Of course, having an experienced teammate like Hinchcliffe to lean on will undoubtedly help the transition, something Wickens readily admitted.

“I’m very fortunate that I have James as my teammate because he’s so experienced, I can learn off him. Because we already have such a good off-track relationship, I feel like you can just take his word, trust him, kind of move forward with it,” he revealed.

They’ve been teammates before, both in karting where they first met in 2001, and then in the now-defunct A1 Grand Prix series in 2007-2008, a series that pitted nations against each other in spec open-wheel cars. Funnily, that A1GP type of vibe returns as Schmidt Peterson Motorsports now has that with its “Team Canada” mantra while all four of Andretti Autosport’s full-season drivers are American.

For Hinchcliffe, Wickens’ background, even if it hasn’t been in the single-seater realm since 2011, was a big selling point in adding him to the team.

“In Robby, we have a proven winner at a very high level. The level of technical expertise that he comes with from his time in DTM is very impressive,” he said of Wickens’ technical background.

Hinchcliffe added that Wickens’ ability to analyze the car and its setup was evidenced in two outings: one at Sebing International Raceway in March, in part of a “ride swap” between the two longtime friends, and a second at Road America, when he subbed on Friday practice for Mikhail Aleshin.

Wickens sampled Hinchcliffe’s No. 5 Arrow Electronics Honda earlier this year. Photo: IndyCar

Hinchcliffe revealed that Wickens’ feedback to the team and his ability to quickly adapt to the chassis took everyone somewhat by surprise.
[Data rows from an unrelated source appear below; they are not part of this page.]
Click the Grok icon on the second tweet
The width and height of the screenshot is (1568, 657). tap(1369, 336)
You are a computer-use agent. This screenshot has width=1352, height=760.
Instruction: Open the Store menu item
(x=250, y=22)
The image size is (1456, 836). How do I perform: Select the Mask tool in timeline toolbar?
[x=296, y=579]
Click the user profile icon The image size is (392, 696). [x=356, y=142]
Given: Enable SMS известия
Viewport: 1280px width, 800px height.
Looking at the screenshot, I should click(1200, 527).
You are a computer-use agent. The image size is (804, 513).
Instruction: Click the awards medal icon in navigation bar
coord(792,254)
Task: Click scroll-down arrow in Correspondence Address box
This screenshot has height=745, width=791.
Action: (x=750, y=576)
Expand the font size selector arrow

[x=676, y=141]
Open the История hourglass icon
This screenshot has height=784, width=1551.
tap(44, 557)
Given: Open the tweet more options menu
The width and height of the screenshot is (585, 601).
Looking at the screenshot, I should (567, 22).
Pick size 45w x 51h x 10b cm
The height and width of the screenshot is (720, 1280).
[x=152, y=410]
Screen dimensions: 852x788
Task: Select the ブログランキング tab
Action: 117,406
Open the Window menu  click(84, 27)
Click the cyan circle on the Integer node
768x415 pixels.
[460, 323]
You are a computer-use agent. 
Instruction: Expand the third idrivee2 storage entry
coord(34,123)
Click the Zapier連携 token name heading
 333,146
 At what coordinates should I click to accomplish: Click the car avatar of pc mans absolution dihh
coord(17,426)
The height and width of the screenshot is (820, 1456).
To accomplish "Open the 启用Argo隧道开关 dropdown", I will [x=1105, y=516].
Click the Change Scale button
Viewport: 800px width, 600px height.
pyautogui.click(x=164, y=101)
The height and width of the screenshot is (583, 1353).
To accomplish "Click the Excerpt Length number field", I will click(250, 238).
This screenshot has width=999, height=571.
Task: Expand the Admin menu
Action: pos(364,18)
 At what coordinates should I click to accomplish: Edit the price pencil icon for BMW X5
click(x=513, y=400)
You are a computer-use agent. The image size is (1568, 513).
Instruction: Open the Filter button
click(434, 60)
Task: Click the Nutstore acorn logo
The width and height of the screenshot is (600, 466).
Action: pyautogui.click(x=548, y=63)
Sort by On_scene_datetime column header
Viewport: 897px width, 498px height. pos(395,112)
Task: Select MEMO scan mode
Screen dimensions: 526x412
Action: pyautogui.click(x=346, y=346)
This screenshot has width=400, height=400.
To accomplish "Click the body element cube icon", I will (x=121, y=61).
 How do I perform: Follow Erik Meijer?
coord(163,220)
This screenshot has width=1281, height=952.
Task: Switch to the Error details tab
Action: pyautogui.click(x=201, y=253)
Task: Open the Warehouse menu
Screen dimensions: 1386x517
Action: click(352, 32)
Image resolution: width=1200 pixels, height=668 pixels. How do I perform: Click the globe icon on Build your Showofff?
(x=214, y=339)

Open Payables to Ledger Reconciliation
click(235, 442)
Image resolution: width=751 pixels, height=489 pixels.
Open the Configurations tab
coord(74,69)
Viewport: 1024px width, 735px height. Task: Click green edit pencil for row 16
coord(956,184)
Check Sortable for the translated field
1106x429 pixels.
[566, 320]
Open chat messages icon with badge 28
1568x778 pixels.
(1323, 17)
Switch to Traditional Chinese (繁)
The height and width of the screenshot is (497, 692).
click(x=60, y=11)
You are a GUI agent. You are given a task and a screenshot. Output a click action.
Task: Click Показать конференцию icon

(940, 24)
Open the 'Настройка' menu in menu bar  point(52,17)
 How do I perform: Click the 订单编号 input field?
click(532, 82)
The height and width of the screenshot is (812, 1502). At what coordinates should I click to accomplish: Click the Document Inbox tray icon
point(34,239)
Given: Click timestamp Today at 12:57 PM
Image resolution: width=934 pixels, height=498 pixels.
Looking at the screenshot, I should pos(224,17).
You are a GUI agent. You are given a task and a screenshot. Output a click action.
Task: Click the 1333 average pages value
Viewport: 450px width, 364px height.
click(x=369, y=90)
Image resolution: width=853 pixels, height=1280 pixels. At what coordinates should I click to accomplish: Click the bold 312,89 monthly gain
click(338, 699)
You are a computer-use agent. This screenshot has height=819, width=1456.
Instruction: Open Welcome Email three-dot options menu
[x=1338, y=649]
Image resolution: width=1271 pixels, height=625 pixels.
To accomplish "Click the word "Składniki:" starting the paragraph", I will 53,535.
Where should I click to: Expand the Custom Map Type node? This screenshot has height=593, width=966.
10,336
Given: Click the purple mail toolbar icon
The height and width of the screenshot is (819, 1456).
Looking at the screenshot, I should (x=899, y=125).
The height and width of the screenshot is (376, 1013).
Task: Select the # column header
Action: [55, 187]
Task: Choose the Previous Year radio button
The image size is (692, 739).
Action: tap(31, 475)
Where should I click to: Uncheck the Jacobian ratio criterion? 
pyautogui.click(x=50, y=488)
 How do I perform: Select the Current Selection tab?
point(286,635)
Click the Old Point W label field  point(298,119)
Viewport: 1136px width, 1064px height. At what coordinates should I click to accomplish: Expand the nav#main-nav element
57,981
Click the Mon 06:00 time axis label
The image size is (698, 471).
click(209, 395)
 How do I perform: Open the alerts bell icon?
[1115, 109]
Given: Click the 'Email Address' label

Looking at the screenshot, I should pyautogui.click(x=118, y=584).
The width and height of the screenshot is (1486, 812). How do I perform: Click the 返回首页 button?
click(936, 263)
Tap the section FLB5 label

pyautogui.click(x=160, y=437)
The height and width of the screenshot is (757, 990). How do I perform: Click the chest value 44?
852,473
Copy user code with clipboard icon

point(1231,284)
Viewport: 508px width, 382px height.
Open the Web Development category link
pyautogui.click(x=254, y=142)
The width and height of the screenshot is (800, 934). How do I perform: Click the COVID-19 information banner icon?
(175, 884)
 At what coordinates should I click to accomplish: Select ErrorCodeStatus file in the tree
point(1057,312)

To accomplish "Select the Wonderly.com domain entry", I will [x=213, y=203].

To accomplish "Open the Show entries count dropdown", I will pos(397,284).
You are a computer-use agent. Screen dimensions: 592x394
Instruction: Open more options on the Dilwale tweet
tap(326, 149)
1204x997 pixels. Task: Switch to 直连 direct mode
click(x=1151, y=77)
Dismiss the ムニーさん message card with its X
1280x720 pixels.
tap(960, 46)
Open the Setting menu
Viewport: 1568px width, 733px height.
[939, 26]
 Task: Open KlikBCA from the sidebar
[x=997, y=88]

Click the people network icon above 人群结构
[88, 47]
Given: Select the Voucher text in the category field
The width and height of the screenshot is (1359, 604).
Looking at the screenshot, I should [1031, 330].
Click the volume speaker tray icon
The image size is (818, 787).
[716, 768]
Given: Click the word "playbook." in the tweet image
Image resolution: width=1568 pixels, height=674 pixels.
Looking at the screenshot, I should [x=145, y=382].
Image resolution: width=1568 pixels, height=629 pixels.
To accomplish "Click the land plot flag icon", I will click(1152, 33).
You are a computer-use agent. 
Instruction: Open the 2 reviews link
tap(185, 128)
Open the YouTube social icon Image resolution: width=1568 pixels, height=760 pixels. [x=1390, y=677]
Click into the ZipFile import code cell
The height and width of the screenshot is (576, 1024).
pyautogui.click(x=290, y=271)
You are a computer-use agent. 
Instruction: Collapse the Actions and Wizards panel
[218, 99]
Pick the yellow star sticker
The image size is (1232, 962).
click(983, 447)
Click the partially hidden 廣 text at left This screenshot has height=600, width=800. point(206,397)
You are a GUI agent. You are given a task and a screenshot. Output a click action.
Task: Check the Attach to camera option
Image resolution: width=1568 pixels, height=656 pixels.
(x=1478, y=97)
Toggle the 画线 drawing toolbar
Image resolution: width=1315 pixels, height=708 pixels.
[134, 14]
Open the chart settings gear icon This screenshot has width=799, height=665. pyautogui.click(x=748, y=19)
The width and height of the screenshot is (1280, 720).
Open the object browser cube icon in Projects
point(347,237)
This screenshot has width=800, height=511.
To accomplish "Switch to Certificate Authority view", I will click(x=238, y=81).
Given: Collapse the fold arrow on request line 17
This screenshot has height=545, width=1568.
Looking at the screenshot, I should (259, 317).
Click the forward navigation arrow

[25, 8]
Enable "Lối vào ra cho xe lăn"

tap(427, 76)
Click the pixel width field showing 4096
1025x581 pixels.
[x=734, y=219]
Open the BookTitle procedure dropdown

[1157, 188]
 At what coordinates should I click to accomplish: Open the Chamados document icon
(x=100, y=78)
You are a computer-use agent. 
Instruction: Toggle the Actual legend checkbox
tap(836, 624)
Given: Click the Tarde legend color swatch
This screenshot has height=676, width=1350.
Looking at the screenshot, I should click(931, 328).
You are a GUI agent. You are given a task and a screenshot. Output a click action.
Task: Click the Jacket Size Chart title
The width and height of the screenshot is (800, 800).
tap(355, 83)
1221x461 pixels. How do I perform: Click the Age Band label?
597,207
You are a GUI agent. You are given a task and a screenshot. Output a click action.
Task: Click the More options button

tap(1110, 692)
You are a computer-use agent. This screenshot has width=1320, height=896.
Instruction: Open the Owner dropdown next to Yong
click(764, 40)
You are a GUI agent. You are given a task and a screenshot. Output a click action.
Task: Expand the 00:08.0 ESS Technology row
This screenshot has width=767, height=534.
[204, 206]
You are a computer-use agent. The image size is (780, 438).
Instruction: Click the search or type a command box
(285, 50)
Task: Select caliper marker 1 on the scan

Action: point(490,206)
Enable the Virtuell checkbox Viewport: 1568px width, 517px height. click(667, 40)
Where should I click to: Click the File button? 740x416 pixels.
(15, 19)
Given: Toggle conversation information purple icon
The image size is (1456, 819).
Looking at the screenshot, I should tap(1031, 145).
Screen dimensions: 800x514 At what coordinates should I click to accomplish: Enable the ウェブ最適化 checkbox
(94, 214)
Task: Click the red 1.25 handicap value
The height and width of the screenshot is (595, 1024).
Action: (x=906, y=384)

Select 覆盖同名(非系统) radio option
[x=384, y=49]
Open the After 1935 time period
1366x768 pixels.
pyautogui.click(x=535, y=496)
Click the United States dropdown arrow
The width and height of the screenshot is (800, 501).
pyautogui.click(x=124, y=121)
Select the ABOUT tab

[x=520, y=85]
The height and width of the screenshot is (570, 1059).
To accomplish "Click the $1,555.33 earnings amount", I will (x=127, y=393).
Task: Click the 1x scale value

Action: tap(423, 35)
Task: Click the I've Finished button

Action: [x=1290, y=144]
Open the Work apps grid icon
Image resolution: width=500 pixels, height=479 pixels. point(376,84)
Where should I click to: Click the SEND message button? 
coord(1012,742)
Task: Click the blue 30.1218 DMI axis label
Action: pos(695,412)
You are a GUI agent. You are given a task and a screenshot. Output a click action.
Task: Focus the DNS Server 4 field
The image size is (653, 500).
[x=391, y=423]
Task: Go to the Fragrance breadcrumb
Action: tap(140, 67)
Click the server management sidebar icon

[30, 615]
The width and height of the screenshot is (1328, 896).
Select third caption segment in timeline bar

“We did our ride swap. He had two hours in the car, hardly anything even resembling a test day, and his performance was pretty impressive. No doubt the time in Road America helped because that really gave us a better sense of his technical feedback, integrated with the team a little bit more. Everybody was happy to work with him on that day,” said Hinchcliffe.

Further still, Hinchcliffe is firm in his belief that the 2018 aero kit and its reduction in aerodynamic downforce will fall right into Wickens’ wheelhouse, based on Hinchcliffe’s own take after sampling Wickens’ DTM Mercedes earlier this year.

“In all honesty, I was saying earlier today, the 2018 car is probably better suited for him than the 2017 car because of the experience he’s had the last handful of series,” Hinchcliffe asserted.

“The (aero kit) was such high downforce, it would be a big change coming out of DTM. But with the loss of downforce that we’ve seen, the car is moving around a little bit more, brake zones, things like that, it won’t be as big a transition I think. Just based on the experience that I got in our ride swap, I think he’s going to adapt very quickly, be comfortable very quickly, and as a result be competitive very quickly. So it’s going to be exciting.”

As for expectations heading into next year, team co-owner Schmidt did not mince words and expects the team’s performance to resemble what they did in 2012, 2013, and 2014, when they won a total of four races (with driver Simon Pagenaud) and finished in the top five in the championship each year.

“We had a stint in ’12, ’13, ’14 where we finished fifth in the points (or better. I think we want to get back to that level of competition,” Schmidt added. “We felt like we were missing things in having two cars with equal funding and equal drivers and equal capabilities. We think this gets back there.”